Hugh Masekela, who was born April 4, 1939, in Witbank, South Africa, is a highly-respected artiste whose music transcends any real or perceived boundaries. The trumpeter, who is also an accomplished singer, has performed in various African and European countries, and in the United States, both while he was in exile since the early 1960s and after his country attained independence.
He was among several young musicians who decided to escape from South Africa in 1960 due to the unbearable atrocities being meted out to Africans by the then minority white rulers under the chilling and discriminatory apartheid rule.
Hugh’s interest in music started in his early teens by singing and playing piano.
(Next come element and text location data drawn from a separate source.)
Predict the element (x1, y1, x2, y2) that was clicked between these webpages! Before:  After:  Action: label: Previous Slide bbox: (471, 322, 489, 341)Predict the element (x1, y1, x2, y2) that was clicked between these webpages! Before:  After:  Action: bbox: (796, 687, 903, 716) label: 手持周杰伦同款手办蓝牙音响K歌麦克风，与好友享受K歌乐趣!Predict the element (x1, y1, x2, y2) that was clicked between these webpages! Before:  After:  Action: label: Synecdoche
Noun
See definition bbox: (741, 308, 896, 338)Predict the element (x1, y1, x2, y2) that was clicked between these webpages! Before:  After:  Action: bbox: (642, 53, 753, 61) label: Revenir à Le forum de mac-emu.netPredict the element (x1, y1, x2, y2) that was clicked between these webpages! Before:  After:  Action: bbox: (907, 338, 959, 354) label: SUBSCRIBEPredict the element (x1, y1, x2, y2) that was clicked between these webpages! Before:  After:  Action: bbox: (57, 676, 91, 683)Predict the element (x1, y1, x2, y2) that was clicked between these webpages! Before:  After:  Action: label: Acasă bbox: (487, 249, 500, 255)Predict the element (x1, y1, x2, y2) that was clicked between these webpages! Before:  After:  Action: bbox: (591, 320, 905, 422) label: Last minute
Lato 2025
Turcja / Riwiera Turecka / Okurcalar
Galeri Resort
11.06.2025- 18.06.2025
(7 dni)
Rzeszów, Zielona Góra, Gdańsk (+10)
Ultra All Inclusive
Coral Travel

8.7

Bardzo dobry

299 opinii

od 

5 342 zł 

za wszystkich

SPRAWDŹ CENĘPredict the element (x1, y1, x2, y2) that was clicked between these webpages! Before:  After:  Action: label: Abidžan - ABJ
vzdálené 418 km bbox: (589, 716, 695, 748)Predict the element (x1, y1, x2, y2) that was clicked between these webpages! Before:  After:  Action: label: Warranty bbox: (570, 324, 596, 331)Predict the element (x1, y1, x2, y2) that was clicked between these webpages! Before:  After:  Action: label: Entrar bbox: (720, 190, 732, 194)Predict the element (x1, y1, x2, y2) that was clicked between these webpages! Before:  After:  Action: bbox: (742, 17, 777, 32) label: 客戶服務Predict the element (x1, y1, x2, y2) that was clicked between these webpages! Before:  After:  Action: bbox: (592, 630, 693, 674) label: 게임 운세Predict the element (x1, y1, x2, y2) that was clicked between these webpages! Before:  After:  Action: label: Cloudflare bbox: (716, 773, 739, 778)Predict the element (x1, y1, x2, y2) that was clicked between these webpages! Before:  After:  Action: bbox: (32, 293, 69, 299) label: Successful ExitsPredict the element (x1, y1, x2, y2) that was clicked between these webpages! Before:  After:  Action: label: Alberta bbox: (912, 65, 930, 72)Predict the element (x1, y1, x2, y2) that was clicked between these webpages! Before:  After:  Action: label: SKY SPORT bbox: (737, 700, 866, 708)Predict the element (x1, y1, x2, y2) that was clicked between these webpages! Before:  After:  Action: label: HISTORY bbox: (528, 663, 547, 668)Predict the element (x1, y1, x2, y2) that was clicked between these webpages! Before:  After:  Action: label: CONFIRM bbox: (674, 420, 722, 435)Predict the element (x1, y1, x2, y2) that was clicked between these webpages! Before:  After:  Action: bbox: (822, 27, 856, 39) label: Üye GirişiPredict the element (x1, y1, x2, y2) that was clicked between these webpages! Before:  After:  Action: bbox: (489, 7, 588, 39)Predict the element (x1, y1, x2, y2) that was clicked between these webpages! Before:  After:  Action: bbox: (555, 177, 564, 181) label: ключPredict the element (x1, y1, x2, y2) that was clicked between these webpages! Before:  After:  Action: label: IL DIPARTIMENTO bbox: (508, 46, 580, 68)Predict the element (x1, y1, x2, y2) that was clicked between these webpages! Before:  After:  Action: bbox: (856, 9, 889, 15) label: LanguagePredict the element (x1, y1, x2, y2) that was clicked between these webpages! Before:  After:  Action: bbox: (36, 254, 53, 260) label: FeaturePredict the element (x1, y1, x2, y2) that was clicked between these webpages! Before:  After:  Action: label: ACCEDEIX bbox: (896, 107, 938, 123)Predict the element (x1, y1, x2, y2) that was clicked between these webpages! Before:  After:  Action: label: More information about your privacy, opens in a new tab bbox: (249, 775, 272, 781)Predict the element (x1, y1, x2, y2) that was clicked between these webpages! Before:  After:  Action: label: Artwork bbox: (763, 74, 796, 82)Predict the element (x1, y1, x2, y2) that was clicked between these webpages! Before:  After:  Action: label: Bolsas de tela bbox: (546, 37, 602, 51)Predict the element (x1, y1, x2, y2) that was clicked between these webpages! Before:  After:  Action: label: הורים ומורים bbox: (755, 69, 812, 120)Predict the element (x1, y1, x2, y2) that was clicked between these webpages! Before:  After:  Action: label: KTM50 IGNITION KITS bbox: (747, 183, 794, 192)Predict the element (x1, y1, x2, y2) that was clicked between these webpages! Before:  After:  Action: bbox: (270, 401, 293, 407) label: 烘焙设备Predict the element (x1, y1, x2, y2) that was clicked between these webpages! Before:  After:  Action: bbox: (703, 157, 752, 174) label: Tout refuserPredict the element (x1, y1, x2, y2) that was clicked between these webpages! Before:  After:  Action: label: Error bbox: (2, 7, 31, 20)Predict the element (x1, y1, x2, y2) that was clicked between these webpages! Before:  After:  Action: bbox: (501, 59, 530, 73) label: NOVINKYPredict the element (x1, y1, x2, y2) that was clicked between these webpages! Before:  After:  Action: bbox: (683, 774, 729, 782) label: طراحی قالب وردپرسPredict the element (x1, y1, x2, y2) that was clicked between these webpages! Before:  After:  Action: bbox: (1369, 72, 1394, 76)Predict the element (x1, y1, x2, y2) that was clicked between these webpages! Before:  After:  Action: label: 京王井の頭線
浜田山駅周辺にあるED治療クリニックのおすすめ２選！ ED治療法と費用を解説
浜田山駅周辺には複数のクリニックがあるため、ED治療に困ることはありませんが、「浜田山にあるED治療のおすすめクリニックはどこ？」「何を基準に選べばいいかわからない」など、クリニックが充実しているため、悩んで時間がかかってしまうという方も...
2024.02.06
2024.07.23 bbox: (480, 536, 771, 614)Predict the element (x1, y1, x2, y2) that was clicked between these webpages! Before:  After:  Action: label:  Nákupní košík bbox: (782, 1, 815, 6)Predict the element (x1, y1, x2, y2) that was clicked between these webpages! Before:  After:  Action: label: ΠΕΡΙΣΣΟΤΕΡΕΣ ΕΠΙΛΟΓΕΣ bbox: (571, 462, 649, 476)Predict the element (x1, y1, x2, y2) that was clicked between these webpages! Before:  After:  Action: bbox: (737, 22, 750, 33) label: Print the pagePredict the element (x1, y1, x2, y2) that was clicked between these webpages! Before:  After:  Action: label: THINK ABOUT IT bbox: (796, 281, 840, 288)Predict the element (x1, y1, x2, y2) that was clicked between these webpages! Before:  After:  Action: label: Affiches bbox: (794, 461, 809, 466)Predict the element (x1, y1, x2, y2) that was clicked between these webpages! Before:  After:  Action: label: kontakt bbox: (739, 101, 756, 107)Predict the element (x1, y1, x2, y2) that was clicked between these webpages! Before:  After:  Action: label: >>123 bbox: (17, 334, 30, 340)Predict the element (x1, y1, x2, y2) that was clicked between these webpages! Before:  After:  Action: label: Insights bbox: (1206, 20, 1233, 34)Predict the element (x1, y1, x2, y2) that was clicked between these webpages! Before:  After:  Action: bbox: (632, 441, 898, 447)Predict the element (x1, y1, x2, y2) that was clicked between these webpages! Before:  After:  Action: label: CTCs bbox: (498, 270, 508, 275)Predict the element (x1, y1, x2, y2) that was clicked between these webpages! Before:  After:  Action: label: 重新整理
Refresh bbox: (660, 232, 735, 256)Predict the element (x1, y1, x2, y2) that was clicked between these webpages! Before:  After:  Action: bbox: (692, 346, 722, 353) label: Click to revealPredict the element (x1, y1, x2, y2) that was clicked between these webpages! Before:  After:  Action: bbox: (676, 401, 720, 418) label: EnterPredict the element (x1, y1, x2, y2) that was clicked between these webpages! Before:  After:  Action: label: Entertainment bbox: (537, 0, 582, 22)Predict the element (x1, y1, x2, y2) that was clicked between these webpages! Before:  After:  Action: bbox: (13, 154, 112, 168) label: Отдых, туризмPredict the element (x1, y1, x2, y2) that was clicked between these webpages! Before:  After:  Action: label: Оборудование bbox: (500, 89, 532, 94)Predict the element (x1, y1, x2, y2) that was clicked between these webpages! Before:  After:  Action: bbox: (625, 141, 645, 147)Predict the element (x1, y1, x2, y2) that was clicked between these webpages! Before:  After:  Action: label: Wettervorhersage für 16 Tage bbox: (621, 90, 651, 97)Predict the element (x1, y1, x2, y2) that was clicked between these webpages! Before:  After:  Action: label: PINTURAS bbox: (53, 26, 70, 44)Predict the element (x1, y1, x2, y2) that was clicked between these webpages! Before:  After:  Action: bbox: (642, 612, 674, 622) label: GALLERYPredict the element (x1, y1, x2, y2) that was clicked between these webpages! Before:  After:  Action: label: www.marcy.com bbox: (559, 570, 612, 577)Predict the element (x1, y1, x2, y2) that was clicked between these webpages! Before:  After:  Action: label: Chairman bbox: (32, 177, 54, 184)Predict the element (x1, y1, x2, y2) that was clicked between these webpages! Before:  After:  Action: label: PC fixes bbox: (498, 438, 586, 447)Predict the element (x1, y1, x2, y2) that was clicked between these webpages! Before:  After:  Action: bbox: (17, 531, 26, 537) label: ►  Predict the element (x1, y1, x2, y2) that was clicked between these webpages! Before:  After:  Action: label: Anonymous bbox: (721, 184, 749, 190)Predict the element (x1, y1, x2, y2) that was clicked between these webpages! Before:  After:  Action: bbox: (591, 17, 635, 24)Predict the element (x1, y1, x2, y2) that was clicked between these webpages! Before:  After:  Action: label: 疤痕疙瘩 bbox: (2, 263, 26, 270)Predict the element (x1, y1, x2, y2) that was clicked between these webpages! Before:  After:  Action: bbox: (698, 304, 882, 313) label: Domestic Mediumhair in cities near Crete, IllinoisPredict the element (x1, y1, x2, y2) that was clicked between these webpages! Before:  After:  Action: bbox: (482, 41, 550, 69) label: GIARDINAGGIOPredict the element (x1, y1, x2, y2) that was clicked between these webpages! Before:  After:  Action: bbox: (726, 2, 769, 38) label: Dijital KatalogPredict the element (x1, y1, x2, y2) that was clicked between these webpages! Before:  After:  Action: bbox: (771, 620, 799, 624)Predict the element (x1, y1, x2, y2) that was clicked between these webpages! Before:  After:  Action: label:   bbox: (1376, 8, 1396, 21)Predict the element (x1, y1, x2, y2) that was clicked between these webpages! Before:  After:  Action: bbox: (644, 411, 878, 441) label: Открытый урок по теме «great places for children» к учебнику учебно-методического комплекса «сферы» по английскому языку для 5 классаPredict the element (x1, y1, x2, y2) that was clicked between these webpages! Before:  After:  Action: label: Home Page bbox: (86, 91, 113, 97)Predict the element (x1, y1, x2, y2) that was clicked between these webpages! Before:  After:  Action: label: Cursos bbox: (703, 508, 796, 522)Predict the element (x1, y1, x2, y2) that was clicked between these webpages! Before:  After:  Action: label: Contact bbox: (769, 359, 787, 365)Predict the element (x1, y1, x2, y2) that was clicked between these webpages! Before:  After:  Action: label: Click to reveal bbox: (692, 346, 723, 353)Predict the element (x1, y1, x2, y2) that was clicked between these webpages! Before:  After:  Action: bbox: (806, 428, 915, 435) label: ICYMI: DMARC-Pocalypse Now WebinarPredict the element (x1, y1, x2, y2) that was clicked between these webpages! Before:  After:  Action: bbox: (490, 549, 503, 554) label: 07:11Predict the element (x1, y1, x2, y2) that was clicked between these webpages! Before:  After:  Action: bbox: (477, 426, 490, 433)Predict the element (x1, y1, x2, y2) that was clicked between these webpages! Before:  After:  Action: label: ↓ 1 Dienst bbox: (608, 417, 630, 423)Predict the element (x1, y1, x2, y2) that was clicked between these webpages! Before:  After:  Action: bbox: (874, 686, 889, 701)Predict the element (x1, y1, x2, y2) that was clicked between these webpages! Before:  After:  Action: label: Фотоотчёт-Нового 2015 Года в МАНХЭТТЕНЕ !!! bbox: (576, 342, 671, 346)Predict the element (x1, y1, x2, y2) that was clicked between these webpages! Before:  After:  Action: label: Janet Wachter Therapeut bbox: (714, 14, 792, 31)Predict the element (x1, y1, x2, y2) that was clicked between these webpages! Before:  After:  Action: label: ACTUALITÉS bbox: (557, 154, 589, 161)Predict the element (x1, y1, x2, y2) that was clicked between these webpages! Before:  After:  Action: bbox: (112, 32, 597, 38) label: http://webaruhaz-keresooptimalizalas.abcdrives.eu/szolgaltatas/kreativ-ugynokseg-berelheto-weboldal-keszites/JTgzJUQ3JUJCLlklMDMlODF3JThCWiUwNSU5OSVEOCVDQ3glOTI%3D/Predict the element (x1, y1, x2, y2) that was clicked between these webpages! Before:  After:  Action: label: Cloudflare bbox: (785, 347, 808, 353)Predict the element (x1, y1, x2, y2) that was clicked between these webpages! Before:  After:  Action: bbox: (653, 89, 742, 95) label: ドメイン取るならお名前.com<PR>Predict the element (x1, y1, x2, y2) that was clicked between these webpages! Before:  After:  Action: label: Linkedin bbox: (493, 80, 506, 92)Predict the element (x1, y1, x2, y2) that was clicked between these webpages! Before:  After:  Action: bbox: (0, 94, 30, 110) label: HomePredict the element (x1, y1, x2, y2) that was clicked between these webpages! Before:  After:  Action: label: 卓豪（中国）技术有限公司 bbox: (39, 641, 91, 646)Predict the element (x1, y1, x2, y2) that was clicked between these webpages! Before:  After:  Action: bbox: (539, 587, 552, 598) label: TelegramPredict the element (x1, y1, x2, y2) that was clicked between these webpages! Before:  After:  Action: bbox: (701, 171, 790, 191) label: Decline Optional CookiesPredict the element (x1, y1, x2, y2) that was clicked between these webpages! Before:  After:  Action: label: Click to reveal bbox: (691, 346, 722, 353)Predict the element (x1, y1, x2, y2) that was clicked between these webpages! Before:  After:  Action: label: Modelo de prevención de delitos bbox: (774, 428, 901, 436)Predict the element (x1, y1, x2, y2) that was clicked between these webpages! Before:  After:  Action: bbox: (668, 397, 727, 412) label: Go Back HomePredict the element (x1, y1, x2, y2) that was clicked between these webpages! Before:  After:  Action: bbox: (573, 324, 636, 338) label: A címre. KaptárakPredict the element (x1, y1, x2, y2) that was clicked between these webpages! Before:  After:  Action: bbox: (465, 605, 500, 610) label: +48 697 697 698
He then switched to the trumpet while playing in a band led by Catholic cleric, Trevor Huddleston. Unfortunately, the priest was deported from South Africa for his anti-apartheid stance. It was then that Masekela teamed-up with Gwangwa to found the Merry-Makers of Spring. He then joined Alfred Herbert’s Jazz Revue, and also worked as a studio musician backing other artists. It was in that band where he met and eventually married the celebrated vocalist Miriam Makeba.
Although he worked under extremely difficult conditions, the trumpeter was able to express his musicality both as an instrumentalist, composer and arranger.
And it wasn’t long before he was acknowledged by his contemporaries, who included Ibrahim, Gwangwa, and saxophonist Kippie Moeketsi with whom he teamed-up in the then-vibrant straight-ahead jazz outfit, the Jazz Epistles.
One year later, in 1961, he was to be followed into exile by Ibrahim and the pianist’s later-to-be wife Sathima Bea Benjamin.
While in exile in the United Kingdom, he enrolled and studied at the world-renowned Royal Academy of Music, and, subsequently, when he moved to the United States, joined the Manhattan School of Music in New York. His stay in the US was artistically fulfilling; he met some of his major influences in jazz music, the likes of trumpeters Dizzy Gillespie, Clifford Brown and Miles Davis, saxophonists John Coltrane and Cannonball Adderley, vocalist Mahalia Jackson, pianist Horace Silver, and drummer Art Blakey.
In the meantime, he recorded with some of the best in jazz who included bassist Monk Montgomery, a pioneer of the electric bass and the first to record jazz music using the instrument, and a brother to the legendary jazz guitarist Wes Montgomery.
He also recorded with the then groove-oriented soul jazz band The Crusaders, fellow trumpeter-producer Herb Alpert, and vocalist Patti Austin, among others.
In 1964, Masekela married African queen of song Miriam Makeba. The two, however, divorced two years later.
The Safaricom Jazz Night and the Safaricom Jazz Lounge could, hopefully, be the just the platform for Kenyan jazz musicians who desire to sit and learn at the feet of a legend and polish their knowledge and jazz skills.